Requirement:
Please return all lines of the data below containing the string "will".

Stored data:
• • •
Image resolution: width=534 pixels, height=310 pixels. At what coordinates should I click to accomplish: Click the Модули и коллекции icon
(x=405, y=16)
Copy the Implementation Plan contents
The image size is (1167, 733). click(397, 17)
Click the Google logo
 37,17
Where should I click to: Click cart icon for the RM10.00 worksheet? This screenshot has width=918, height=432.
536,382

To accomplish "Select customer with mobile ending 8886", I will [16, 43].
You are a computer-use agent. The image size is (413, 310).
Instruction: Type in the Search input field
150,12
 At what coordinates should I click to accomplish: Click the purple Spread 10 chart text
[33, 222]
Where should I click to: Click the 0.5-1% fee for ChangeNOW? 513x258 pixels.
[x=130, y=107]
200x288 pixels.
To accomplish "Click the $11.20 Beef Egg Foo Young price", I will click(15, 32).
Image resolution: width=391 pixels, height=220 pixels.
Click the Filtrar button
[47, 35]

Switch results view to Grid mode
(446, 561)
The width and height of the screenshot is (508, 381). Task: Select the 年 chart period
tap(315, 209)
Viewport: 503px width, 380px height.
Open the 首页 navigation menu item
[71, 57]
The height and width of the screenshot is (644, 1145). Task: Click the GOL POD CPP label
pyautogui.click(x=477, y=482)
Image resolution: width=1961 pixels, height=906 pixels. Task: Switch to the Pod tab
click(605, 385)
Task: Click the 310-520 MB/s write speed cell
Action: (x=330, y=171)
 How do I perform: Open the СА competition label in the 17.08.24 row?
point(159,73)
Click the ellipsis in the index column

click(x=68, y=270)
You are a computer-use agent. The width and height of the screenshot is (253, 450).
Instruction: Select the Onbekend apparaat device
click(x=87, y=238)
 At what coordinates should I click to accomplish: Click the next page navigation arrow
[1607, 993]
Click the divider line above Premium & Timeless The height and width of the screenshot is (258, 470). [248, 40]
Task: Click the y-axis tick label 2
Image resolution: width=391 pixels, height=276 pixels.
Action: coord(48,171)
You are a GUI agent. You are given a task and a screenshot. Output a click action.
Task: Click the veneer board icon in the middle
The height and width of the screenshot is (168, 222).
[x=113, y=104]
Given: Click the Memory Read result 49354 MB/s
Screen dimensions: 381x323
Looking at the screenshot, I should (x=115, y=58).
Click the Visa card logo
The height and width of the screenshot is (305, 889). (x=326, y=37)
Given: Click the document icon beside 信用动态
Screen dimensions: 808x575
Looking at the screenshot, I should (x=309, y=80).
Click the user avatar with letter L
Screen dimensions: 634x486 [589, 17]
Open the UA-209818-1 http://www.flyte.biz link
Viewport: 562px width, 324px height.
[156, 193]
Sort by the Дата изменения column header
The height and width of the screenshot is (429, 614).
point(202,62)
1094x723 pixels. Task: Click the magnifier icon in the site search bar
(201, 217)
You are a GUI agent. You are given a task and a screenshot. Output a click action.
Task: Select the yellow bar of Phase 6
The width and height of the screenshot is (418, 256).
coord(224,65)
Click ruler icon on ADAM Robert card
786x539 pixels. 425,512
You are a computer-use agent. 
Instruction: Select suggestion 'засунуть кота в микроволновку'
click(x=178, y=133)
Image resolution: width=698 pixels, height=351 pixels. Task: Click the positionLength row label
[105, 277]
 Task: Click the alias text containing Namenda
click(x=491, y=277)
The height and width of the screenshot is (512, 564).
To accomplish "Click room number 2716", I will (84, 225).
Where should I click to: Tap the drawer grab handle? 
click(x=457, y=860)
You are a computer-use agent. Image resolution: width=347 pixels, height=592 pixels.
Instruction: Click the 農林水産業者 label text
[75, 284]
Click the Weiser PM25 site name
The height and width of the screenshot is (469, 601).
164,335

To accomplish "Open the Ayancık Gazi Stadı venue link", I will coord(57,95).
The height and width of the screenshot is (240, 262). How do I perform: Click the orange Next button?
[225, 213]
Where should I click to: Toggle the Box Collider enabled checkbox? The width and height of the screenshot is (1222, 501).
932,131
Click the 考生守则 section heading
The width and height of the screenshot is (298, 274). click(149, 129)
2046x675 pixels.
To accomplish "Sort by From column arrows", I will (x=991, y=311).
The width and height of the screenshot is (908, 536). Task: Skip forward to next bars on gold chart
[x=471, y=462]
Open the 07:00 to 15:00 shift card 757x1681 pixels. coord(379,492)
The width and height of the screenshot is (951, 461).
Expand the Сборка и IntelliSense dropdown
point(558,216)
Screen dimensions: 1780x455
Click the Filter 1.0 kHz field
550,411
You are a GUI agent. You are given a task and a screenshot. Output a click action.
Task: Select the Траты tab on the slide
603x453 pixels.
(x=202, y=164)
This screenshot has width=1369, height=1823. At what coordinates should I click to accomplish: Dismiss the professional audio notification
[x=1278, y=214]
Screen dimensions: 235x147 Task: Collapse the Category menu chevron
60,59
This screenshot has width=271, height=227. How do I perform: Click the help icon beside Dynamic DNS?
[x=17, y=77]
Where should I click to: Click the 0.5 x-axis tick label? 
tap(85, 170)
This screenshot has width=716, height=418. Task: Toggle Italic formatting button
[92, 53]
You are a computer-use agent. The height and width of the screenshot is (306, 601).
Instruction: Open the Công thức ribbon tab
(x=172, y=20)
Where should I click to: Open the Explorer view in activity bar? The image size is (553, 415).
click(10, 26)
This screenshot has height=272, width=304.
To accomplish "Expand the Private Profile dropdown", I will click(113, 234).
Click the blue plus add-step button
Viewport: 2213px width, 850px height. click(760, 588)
• • •
Response below:
To accomplish "Select customer with mobile ending 8886", I will [16, 43].
To accomplish "Click the $11.20 Beef Egg Foo Young price", I will click(15, 32).
To accomplish "Click room number 2716", I will (84, 225).
To accomplish "Open the Ayancık Gazi Stadı venue link", I will coord(57,95).
To accomplish "Sort by From column arrows", I will (x=991, y=311).
To accomplish "Expand the Private Profile dropdown", I will click(113, 234).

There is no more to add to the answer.